WHAT TO PRODUCE:
All that should be output is the block of lines below from the line with "Image resolution: width=750 pixels, height=1334" to the line with "Task: Click the green", both included, exactly as written.

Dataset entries
-------------------------
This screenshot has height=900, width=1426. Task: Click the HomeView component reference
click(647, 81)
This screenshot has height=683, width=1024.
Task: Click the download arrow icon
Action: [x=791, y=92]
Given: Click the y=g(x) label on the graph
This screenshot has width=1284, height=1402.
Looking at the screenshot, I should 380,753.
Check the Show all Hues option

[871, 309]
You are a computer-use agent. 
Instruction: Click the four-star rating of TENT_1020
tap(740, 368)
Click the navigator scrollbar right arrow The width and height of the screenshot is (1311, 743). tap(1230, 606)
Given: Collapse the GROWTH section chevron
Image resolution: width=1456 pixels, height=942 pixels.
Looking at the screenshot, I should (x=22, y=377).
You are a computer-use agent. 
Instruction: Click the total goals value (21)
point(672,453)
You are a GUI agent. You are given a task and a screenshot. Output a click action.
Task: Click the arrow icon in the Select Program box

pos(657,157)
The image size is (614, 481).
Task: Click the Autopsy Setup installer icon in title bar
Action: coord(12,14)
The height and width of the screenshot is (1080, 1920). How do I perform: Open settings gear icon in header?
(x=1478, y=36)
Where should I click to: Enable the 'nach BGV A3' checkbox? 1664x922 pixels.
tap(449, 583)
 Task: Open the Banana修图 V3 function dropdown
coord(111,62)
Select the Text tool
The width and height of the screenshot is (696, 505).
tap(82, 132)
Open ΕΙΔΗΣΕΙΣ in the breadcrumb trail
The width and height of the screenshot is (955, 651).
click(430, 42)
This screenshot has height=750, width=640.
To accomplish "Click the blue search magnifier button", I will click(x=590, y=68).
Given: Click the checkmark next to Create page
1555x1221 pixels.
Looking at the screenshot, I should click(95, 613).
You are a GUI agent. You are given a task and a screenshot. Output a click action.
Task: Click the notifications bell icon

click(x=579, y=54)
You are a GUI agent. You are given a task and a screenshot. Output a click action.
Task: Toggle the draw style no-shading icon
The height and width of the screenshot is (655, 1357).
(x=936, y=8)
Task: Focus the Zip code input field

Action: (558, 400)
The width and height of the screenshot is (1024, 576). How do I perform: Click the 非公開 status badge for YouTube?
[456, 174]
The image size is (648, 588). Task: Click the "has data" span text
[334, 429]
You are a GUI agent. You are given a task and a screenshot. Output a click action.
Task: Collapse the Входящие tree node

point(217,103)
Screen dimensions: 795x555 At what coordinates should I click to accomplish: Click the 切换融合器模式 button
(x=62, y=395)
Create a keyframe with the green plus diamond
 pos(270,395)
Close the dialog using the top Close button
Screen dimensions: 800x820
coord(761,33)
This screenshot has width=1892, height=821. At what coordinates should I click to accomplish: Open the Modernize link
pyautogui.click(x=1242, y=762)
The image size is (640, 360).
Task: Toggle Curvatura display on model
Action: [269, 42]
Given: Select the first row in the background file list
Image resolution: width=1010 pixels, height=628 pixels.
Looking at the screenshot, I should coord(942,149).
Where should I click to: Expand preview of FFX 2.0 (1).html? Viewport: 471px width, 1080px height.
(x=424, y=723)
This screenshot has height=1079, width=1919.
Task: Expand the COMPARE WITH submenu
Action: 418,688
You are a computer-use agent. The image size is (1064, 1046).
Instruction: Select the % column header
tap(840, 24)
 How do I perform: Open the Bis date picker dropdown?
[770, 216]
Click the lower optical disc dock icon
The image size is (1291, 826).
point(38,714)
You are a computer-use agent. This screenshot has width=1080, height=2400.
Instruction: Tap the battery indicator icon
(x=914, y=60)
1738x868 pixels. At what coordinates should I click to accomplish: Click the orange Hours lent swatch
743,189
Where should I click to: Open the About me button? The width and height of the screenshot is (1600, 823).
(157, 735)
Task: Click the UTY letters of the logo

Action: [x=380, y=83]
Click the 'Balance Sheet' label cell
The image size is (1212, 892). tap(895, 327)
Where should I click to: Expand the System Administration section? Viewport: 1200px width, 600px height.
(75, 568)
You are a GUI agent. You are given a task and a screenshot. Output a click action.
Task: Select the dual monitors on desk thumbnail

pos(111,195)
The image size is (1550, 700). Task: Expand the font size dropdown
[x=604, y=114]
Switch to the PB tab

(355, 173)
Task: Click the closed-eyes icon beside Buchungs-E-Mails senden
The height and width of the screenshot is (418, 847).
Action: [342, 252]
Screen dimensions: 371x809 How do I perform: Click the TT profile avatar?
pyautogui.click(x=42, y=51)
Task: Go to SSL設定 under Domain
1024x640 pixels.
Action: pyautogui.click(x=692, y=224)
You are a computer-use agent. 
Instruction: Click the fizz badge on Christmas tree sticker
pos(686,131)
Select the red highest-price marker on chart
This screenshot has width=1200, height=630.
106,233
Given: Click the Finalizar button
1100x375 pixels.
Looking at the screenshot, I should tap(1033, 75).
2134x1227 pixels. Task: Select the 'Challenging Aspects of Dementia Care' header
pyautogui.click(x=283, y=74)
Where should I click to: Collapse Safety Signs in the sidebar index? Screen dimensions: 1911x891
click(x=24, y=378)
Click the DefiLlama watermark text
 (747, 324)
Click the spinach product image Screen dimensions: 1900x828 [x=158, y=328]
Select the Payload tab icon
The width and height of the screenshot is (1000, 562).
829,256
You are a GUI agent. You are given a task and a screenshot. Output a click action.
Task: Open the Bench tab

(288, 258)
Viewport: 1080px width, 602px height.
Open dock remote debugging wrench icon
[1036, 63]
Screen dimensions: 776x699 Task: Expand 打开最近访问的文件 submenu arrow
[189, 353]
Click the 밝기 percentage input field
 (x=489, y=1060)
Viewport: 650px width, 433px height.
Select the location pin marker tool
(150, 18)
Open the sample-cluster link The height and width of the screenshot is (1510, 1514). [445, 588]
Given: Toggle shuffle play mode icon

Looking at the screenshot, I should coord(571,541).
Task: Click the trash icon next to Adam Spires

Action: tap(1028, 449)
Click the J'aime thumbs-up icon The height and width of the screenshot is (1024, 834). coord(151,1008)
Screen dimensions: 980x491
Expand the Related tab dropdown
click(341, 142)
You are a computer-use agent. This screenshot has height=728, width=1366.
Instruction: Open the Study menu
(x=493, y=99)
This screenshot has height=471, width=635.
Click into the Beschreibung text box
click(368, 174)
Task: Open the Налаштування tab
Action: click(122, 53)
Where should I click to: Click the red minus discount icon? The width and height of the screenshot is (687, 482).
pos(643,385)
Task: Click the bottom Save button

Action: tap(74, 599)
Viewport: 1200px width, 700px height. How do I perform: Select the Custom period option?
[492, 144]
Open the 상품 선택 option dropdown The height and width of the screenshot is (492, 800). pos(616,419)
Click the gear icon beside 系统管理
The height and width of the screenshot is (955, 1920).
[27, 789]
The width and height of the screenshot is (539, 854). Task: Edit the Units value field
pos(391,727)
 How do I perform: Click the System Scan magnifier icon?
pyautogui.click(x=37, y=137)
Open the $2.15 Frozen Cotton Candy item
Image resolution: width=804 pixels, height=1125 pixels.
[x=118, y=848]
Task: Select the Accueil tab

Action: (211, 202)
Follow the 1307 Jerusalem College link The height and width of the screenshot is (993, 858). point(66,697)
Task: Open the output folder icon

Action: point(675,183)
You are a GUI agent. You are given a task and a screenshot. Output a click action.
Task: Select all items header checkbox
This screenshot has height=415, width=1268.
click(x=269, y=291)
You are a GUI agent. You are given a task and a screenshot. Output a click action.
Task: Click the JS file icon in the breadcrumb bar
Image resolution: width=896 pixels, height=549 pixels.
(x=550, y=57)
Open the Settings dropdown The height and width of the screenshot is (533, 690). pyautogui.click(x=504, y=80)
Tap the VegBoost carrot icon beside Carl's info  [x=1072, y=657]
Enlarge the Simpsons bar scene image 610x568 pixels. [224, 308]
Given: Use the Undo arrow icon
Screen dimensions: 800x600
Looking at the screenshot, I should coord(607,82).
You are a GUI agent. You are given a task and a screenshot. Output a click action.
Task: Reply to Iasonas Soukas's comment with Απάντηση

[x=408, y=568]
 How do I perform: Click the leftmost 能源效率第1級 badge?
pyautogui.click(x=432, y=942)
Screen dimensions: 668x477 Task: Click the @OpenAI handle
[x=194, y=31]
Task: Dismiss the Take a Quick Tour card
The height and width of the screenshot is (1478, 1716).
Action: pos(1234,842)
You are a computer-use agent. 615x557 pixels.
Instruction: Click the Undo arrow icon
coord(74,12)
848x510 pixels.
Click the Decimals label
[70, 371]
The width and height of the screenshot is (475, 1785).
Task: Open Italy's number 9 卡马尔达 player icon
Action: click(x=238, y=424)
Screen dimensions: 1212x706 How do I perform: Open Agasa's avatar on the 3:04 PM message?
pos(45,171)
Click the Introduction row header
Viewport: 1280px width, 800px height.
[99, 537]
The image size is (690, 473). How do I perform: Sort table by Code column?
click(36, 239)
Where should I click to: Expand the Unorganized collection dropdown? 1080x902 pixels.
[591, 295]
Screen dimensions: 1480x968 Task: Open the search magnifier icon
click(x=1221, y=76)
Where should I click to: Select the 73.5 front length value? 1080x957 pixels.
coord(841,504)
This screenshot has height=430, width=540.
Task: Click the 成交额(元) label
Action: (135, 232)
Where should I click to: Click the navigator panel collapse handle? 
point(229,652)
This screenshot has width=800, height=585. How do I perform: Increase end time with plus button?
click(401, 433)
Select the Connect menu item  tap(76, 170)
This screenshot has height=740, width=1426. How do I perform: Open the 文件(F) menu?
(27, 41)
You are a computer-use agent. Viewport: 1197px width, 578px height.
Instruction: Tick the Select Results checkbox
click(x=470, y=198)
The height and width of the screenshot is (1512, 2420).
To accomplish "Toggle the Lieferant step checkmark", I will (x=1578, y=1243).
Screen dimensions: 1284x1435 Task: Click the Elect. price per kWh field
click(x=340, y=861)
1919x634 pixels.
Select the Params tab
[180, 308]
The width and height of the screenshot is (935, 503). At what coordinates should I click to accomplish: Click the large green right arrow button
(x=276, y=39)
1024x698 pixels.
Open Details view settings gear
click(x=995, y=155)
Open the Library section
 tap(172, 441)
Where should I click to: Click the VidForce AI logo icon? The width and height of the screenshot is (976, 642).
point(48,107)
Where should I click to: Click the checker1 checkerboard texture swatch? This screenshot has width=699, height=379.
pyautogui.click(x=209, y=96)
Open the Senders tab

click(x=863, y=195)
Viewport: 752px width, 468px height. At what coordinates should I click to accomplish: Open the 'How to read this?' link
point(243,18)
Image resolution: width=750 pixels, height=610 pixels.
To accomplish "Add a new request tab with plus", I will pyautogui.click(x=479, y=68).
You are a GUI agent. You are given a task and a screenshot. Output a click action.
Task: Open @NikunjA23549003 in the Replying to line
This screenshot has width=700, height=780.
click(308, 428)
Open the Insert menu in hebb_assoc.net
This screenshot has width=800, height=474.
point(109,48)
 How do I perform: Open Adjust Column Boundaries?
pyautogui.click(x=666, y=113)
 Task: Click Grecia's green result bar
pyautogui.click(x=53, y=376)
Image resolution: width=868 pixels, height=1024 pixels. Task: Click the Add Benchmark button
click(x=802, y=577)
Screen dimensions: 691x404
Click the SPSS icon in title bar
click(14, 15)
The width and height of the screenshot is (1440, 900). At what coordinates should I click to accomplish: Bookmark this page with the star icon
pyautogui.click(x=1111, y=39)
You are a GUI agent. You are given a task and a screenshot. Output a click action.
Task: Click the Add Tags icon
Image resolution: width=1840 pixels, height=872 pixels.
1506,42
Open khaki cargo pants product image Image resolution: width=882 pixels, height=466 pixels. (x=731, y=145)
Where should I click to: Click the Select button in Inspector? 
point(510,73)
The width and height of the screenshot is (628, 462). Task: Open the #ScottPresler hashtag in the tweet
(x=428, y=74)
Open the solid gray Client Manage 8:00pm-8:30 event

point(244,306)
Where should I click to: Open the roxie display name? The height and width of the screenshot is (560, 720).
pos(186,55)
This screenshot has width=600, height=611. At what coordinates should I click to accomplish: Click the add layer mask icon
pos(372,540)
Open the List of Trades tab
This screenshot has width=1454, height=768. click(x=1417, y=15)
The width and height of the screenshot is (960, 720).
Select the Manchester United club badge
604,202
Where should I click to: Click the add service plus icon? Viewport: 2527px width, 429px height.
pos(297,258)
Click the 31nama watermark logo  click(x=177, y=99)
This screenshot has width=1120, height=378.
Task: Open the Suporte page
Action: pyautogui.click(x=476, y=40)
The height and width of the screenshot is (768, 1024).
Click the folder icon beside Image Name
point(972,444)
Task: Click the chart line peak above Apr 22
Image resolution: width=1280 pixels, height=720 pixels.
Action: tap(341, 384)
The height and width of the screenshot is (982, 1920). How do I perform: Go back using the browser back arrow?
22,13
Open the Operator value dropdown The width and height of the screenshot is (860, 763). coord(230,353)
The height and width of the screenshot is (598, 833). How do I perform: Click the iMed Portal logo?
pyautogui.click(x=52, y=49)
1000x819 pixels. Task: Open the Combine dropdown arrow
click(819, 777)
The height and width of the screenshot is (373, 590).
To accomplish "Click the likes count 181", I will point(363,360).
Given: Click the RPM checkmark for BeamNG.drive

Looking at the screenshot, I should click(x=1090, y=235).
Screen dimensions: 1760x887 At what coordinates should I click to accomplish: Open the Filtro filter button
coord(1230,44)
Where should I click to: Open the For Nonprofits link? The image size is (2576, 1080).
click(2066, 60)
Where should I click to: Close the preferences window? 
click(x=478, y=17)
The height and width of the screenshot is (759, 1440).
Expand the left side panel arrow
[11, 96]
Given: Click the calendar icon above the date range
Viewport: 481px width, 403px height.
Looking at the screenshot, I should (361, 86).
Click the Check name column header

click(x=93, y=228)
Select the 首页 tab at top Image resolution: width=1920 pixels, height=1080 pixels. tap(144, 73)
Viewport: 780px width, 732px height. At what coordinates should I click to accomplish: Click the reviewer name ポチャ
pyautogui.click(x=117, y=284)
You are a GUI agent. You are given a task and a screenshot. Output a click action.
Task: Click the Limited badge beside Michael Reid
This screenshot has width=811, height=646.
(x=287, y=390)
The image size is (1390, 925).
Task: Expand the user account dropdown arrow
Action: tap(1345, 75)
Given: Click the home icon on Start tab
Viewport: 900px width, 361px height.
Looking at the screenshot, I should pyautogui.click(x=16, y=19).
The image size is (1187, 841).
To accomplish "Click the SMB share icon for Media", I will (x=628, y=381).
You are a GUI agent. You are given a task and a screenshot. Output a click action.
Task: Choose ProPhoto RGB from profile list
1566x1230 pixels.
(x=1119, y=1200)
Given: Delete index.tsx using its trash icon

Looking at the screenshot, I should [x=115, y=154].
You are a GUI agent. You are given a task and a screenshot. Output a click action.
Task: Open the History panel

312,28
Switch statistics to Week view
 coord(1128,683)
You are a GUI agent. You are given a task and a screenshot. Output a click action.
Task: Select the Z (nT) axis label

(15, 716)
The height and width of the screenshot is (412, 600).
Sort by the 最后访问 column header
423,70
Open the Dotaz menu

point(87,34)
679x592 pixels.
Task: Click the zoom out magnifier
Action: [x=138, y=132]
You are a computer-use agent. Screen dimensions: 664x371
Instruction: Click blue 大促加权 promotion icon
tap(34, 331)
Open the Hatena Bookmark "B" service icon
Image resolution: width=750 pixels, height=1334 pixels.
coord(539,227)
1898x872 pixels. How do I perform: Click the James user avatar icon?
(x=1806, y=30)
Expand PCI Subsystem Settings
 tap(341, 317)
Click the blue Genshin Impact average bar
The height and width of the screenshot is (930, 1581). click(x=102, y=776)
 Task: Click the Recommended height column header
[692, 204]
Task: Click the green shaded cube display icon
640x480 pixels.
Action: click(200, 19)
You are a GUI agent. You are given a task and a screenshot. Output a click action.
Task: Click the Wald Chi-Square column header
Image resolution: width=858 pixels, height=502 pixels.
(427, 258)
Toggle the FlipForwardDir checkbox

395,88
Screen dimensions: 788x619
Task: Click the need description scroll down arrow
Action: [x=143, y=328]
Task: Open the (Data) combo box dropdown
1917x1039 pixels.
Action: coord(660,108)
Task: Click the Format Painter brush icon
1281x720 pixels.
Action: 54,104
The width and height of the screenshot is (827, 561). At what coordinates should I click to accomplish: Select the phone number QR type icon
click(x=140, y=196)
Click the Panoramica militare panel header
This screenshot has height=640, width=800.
-------------------------
REPLY TO THE TASK:
Image resolution: width=750 pixels, height=1334 pixels.
coord(539,227)
1898x872 pixels. How do I perform: Click the James user avatar icon?
(x=1806, y=30)
Expand PCI Subsystem Settings
 tap(341, 317)
Click the blue Genshin Impact average bar
The height and width of the screenshot is (930, 1581). click(x=102, y=776)
 Task: Click the Recommended height column header
[692, 204]
Task: Click the green shaded cube display icon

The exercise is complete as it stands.